The first framework relies on a model called communication hypergraph. It addresses two bandwidth cost metrics and one latency cost metric: total communication volume, maximum communication volume, and total message count. It is a two-phase methodology and utilized in the second phase to address the last two cost metrics of the mentioned three metrics. The communication hypergraph model was first proposed for 1D row- or column-parallel Sparse Matrix Vector Multiplication (SpMV), then it was extended to 2D row-column-parallel SpMV and 1D parallel Sparse Matrix Sparse Matrix Multiplication (SpGEMM). Recently, it has been enhanced for encoding send volume balancing in reduce type of communications.
The second framework is based on multi-stage hypergraph partitioning and used for multi-dimensional Cartesian partitioning of data to match the multi-dimensional virtual processor grid organization and enforce upper bounds on the latency cost metrics. This framework addresses one bandwidth cost and provides relatively good upper bounds on two latency cost metrics: total communication volume, maximum message count, and total message count. Note that this framework does not directly optimize the mentioned latency cost metrics. At each stage of the multi-stage partitioning process, it aims to minimize the total communication volume along the respective dimension of the virtual processor grid. A noteworthy feature of this framework is the multiple-constraint formulation used to encode the computational load balance. This framework was first proposed for 2D checkerboard partitioning to scale row-column-parallel SpMV and then enhanced for N-dimensional Cartesian partitioning to scale CPD-ALS algorithm for N-dimensional tensor factorization.

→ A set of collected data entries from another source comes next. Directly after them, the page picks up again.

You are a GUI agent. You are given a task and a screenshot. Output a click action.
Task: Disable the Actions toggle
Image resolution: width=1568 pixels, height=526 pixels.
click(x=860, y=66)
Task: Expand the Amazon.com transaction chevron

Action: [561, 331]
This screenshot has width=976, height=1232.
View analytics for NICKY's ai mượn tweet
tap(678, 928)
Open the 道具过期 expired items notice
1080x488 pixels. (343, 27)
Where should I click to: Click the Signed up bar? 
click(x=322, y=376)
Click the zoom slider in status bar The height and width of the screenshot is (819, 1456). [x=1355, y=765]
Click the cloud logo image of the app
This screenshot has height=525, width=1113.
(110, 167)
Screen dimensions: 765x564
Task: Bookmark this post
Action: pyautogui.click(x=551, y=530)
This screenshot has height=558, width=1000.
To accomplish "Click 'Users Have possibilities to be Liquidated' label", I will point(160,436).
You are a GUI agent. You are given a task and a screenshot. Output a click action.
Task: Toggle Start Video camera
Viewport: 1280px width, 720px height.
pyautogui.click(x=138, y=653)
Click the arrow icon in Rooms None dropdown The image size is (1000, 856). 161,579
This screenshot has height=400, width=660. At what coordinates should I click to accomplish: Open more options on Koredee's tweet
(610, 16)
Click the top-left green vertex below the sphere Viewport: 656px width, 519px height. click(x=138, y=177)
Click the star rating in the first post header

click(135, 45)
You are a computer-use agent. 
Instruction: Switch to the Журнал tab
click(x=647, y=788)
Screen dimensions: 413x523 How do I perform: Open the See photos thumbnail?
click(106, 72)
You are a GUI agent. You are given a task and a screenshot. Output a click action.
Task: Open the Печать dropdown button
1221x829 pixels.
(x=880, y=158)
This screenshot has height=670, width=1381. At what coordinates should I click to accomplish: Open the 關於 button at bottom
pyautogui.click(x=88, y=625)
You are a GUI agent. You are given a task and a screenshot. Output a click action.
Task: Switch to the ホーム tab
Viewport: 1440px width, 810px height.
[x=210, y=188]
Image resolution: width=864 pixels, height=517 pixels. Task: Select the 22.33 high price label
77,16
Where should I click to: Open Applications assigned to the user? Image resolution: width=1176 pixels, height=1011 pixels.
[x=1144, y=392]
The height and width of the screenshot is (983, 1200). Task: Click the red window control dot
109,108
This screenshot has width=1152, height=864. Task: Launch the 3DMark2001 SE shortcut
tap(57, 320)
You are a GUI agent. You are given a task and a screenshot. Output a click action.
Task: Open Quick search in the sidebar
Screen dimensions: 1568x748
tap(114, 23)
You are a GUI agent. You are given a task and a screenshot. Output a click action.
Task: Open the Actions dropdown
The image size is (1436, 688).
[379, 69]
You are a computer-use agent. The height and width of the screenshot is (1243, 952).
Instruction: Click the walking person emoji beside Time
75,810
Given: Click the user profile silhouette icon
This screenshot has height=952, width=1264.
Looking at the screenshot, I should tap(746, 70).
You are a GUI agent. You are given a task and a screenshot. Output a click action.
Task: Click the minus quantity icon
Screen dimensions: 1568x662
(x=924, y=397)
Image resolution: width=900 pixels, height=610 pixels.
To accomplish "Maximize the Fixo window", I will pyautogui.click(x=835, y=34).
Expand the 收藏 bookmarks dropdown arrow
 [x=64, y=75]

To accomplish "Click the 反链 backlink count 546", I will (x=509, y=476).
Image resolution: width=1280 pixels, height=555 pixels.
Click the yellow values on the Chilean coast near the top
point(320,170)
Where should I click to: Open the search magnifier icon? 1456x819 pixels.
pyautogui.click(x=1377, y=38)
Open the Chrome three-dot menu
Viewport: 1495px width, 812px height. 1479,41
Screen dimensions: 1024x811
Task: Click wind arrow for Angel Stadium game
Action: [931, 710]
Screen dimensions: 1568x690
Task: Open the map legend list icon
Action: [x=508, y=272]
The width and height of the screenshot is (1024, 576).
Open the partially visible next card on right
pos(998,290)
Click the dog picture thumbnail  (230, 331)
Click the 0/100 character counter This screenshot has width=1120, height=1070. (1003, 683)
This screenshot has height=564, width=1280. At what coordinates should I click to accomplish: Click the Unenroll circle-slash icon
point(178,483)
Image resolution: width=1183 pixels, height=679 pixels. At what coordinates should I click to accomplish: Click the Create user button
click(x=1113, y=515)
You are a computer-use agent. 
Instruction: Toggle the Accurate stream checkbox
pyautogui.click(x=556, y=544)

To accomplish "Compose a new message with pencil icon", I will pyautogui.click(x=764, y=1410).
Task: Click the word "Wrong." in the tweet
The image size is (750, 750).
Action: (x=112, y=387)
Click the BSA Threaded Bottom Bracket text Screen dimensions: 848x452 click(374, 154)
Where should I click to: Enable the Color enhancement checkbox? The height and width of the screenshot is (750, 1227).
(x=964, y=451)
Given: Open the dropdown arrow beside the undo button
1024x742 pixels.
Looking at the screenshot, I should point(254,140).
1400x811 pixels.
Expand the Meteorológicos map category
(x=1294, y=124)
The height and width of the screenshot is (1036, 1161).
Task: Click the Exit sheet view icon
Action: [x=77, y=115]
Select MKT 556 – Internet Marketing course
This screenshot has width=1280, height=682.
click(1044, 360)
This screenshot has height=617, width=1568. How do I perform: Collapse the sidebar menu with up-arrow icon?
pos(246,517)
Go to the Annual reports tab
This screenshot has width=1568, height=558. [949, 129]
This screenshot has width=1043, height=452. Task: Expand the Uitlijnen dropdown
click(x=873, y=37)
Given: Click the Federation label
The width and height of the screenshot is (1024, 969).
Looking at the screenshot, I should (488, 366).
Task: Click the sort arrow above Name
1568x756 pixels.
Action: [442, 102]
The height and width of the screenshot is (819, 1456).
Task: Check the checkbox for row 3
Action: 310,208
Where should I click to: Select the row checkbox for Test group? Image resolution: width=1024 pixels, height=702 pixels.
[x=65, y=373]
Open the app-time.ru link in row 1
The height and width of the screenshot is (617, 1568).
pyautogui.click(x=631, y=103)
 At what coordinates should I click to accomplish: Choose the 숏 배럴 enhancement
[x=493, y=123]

The third framework relies on recursive hypergraph partitioning to address one bandwidth cost metric and one latency cost metric: total communication volume and total message count. It is a single-phase methodology, i.e., it addresses these two metrics in a single partitioning process. In this framework, standard hypergraph models, nets of which encapsulate the total communication volume, are augmented with message nets, which encapsulate the total message count. This framework was first proposed for scaling 1D row- or column-parallel SpMV based on 1D rowwise or columnwise matrix partitioning, and later extended for 2D row-column-parallel SpMV based on 2D fine-grain matrix partitioning.
The last framework is a regularization framework for irregular sparse point-to-point (P2P) communications in latency-bound applications. Instead of minimizing multiple communication metrics as is the case for the three frameworks described so far, this framework offers a flexible medium called virtual process topology (VPT) in order to attain a trade-off between bandwidth and latency cost metrics. This is achieved by using different dimensions in the formation of the VPT, in which a low-dimensional VPT favors bandwidth costs over latency costs while a high-dimensional VPT favors latency costs over bandwidth costs. In the VPT, we organize processes into a topology inspired by the k-ary n-cube networks and regularize irregular P2P messages by imposing regular communication pattern(s) onto them. Although this framework is utilized in scaling latency-bound 1D row-parallel SpMV instances, it can be applied for attaining a trade-off between the bandwidth and latency costs of a given set of irregular P2P messages. This framework is especially tailored for the use cases where the messages are small or medium sized and there is high variance in the sent or received messages.